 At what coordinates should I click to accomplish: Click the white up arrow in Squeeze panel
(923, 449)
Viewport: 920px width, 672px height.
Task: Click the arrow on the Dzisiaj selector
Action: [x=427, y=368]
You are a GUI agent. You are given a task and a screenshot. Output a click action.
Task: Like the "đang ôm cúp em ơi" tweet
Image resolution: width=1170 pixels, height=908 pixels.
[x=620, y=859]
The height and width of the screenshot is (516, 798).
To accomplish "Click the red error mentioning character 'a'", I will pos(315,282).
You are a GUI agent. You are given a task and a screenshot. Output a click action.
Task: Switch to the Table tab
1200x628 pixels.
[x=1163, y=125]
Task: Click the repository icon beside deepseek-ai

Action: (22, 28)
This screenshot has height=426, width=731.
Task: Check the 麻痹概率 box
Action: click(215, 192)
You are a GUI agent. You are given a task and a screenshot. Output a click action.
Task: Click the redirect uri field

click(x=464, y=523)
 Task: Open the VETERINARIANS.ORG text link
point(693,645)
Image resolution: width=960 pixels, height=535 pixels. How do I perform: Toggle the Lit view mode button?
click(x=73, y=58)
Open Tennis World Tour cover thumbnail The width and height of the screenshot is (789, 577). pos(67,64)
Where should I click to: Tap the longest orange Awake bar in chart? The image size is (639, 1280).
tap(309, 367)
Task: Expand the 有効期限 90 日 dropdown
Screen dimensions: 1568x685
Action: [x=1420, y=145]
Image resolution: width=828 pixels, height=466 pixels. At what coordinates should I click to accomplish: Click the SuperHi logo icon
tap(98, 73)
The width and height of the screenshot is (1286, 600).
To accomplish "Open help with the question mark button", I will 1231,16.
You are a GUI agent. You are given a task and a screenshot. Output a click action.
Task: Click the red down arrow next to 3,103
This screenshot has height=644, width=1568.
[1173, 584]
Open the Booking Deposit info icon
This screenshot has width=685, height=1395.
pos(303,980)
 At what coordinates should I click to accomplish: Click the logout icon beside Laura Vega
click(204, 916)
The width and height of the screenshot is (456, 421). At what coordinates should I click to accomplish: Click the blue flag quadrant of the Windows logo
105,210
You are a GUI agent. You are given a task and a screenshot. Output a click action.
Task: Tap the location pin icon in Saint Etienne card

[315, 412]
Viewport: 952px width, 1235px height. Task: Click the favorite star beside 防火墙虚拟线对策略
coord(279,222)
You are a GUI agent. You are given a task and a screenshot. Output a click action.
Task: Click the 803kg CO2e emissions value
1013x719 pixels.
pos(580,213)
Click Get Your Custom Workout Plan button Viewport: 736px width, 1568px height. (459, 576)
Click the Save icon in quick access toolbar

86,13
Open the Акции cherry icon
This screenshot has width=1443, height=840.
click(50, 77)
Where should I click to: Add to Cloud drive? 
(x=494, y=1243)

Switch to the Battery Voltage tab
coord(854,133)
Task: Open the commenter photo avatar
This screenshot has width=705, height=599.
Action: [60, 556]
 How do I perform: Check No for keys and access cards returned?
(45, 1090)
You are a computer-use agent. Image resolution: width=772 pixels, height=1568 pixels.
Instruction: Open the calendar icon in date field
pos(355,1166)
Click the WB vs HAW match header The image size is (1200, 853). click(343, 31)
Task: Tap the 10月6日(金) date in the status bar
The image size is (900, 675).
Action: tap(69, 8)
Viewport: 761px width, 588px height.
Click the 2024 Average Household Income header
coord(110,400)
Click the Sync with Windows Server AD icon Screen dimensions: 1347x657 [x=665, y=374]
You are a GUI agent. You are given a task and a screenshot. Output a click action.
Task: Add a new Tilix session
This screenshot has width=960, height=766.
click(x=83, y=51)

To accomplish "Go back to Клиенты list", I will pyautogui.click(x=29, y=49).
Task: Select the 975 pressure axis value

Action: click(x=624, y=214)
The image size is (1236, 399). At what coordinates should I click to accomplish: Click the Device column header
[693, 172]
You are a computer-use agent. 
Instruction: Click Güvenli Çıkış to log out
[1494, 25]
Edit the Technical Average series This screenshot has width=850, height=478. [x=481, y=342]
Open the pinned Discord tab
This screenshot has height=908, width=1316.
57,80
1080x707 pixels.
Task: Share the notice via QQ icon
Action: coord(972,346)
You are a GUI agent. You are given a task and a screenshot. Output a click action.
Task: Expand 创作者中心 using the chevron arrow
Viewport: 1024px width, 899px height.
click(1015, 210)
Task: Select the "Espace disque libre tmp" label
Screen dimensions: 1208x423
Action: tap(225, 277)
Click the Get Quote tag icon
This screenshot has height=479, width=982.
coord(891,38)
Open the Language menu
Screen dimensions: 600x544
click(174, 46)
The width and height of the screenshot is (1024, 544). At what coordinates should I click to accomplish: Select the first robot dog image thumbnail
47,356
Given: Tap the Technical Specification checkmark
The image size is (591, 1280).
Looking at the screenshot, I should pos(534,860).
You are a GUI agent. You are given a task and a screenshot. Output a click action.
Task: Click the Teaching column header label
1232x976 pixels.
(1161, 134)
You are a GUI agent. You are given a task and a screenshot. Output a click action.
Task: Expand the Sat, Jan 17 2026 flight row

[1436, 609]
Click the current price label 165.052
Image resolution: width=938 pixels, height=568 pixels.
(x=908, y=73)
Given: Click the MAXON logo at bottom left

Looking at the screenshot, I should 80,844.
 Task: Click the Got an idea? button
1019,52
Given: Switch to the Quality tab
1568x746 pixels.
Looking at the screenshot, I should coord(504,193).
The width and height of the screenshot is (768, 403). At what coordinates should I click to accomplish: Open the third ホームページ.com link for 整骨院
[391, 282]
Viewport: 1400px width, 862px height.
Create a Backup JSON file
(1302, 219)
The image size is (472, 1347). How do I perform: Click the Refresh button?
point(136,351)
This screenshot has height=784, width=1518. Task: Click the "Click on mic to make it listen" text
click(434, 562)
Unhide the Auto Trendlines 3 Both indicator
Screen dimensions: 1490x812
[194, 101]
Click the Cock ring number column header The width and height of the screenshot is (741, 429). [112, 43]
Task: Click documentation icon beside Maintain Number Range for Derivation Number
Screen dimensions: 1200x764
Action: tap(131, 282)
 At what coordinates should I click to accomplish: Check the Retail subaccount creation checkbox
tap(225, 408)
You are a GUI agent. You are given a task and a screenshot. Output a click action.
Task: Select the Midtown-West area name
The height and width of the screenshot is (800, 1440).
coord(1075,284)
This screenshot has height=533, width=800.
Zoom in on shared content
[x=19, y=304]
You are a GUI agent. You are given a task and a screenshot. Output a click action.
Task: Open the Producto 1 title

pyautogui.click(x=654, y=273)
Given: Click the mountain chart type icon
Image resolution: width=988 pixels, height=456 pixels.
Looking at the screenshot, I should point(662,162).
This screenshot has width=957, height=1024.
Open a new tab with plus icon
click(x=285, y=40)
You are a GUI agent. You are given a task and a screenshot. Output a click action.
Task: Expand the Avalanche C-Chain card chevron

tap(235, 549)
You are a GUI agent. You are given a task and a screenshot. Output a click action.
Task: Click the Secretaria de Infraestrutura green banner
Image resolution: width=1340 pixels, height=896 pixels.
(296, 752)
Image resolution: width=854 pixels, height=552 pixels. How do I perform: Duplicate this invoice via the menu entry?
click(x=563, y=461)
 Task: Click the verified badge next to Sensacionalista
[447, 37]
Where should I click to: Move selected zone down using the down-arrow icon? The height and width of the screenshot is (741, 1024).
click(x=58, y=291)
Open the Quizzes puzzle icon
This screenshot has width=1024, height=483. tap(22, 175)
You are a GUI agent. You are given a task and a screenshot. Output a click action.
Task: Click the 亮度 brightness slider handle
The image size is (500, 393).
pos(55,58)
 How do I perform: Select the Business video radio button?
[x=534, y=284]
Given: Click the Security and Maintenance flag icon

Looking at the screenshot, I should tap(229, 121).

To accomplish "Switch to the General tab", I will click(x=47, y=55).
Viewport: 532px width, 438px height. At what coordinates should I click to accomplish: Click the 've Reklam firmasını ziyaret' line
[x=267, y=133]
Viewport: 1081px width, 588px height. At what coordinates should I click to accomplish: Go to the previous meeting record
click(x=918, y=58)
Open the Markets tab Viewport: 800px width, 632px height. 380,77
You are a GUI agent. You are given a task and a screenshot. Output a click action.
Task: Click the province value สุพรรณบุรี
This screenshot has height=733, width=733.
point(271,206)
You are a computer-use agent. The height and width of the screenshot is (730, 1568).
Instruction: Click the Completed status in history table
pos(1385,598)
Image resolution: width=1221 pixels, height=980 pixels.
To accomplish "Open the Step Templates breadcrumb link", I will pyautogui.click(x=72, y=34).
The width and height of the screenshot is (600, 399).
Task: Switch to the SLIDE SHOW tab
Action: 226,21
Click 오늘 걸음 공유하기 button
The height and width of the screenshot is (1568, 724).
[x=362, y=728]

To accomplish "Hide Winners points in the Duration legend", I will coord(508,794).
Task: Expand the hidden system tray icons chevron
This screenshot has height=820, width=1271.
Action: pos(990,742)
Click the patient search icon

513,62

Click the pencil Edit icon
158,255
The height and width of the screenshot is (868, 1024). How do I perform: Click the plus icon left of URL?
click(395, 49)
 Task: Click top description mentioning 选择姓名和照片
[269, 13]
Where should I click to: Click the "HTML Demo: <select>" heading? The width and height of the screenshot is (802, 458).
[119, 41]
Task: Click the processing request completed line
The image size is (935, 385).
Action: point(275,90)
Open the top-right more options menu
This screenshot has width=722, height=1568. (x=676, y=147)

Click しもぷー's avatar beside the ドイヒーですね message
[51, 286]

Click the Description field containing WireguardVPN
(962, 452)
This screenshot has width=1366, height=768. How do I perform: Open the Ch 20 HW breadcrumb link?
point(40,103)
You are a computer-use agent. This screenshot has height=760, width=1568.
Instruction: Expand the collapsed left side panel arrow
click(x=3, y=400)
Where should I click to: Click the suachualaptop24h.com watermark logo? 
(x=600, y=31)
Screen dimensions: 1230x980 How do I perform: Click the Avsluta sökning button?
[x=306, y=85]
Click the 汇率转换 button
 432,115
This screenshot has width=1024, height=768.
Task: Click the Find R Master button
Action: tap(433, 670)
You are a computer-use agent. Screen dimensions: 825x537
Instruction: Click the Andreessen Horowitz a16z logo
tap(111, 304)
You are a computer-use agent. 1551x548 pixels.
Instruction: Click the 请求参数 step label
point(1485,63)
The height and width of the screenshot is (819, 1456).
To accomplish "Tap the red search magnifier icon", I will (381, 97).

▸ **Task brief**: Begin with the first line of the listing above and write out each line exactly, ending with the line that contains "Task: Click the red down arrow next to 3,103".

▸ **Result below**:
 At what coordinates should I click to accomplish: Click the white up arrow in Squeeze panel
(923, 449)
Viewport: 920px width, 672px height.
Task: Click the arrow on the Dzisiaj selector
Action: [x=427, y=368]
You are a GUI agent. You are given a task and a screenshot. Output a click action.
Task: Like the "đang ôm cúp em ơi" tweet
Image resolution: width=1170 pixels, height=908 pixels.
[x=620, y=859]
The height and width of the screenshot is (516, 798).
To accomplish "Click the red error mentioning character 'a'", I will pos(315,282).
You are a GUI agent. You are given a task and a screenshot. Output a click action.
Task: Switch to the Table tab
1200x628 pixels.
[x=1163, y=125]
Task: Click the repository icon beside deepseek-ai

Action: (22, 28)
This screenshot has height=426, width=731.
Task: Check the 麻痹概率 box
Action: click(215, 192)
You are a GUI agent. You are given a task and a screenshot. Output a click action.
Task: Click the redirect uri field

click(x=464, y=523)
 Task: Open the VETERINARIANS.ORG text link
point(693,645)
Image resolution: width=960 pixels, height=535 pixels. How do I perform: Toggle the Lit view mode button?
click(x=73, y=58)
Open Tennis World Tour cover thumbnail The width and height of the screenshot is (789, 577). pos(67,64)
Where should I click to: Tap the longest orange Awake bar in chart? The image size is (639, 1280).
tap(309, 367)
Task: Expand the 有効期限 90 日 dropdown
Screen dimensions: 1568x685
Action: [x=1420, y=145]
Image resolution: width=828 pixels, height=466 pixels. At what coordinates should I click to accomplish: Click the SuperHi logo icon
tap(98, 73)
The width and height of the screenshot is (1286, 600).
To accomplish "Open help with the question mark button", I will 1231,16.
You are a GUI agent. You are given a task and a screenshot. Output a click action.
Task: Click the red down arrow next to 3,103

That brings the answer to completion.